## Action item
Below is a block of entries; repeat exactly the lines starting at the line that contains "Where should I click to: Open" and ending at the line that contains "Open the Bordeaux", both included.

─── Exercise material ───

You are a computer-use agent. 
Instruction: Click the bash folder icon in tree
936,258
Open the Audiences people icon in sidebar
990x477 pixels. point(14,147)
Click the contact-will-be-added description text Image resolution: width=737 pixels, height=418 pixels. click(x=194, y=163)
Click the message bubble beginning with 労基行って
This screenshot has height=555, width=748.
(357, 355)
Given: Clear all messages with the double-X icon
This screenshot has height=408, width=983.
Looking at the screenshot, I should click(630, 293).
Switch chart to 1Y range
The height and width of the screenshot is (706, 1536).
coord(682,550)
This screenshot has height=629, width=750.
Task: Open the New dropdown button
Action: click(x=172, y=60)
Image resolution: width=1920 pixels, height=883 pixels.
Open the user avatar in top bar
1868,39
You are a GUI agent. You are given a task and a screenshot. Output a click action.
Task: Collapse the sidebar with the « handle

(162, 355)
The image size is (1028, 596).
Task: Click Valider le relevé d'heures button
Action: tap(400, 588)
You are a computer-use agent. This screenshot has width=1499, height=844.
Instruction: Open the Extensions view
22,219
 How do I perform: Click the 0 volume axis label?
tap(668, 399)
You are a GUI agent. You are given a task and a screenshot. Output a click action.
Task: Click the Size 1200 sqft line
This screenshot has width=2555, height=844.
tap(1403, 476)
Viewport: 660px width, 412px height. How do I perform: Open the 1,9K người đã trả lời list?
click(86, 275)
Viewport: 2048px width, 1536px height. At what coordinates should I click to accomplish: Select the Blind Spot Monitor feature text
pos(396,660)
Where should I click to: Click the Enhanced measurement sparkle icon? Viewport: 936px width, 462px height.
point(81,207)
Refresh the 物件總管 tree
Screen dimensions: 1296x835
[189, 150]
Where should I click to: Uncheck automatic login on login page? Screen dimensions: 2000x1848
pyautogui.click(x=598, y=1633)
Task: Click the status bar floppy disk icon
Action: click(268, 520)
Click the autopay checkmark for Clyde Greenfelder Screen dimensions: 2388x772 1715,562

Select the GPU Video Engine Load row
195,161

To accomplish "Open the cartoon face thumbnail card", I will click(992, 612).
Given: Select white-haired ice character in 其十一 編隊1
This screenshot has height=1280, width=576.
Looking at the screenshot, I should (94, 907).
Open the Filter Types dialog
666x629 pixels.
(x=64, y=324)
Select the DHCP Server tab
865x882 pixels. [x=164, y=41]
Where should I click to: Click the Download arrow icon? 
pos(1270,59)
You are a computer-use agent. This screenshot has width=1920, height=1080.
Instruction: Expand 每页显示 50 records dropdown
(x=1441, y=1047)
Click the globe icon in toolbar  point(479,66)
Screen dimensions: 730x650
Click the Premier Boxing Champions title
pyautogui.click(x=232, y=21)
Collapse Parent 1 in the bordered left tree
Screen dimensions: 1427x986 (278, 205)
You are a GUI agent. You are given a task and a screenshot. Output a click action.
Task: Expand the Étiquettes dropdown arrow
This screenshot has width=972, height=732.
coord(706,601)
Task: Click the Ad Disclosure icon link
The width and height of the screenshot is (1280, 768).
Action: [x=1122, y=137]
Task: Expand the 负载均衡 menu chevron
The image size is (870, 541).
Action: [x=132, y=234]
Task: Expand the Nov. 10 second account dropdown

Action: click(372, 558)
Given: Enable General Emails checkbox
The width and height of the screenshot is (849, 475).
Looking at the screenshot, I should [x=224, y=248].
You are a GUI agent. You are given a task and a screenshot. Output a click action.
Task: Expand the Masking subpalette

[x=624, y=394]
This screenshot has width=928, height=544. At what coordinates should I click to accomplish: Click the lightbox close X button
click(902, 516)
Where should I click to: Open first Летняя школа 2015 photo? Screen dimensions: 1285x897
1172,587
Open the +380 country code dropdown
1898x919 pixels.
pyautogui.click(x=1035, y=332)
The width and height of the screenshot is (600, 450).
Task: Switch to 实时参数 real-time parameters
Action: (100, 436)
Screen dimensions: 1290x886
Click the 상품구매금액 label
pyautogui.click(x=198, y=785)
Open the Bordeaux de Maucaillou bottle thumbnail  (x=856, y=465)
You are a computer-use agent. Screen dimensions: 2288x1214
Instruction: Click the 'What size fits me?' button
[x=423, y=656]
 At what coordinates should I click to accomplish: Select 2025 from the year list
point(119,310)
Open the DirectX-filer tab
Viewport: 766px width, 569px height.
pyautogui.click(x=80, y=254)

───

## Worked solution
Where should I click to: Open first Летняя школа 2015 photo? Screen dimensions: 1285x897
1172,587
Open the +380 country code dropdown
1898x919 pixels.
pyautogui.click(x=1035, y=332)
The width and height of the screenshot is (600, 450).
Task: Switch to 实时参数 real-time parameters
Action: (100, 436)
Screen dimensions: 1290x886
Click the 상품구매금액 label
pyautogui.click(x=198, y=785)
Open the Bordeaux de Maucaillou bottle thumbnail  (x=856, y=465)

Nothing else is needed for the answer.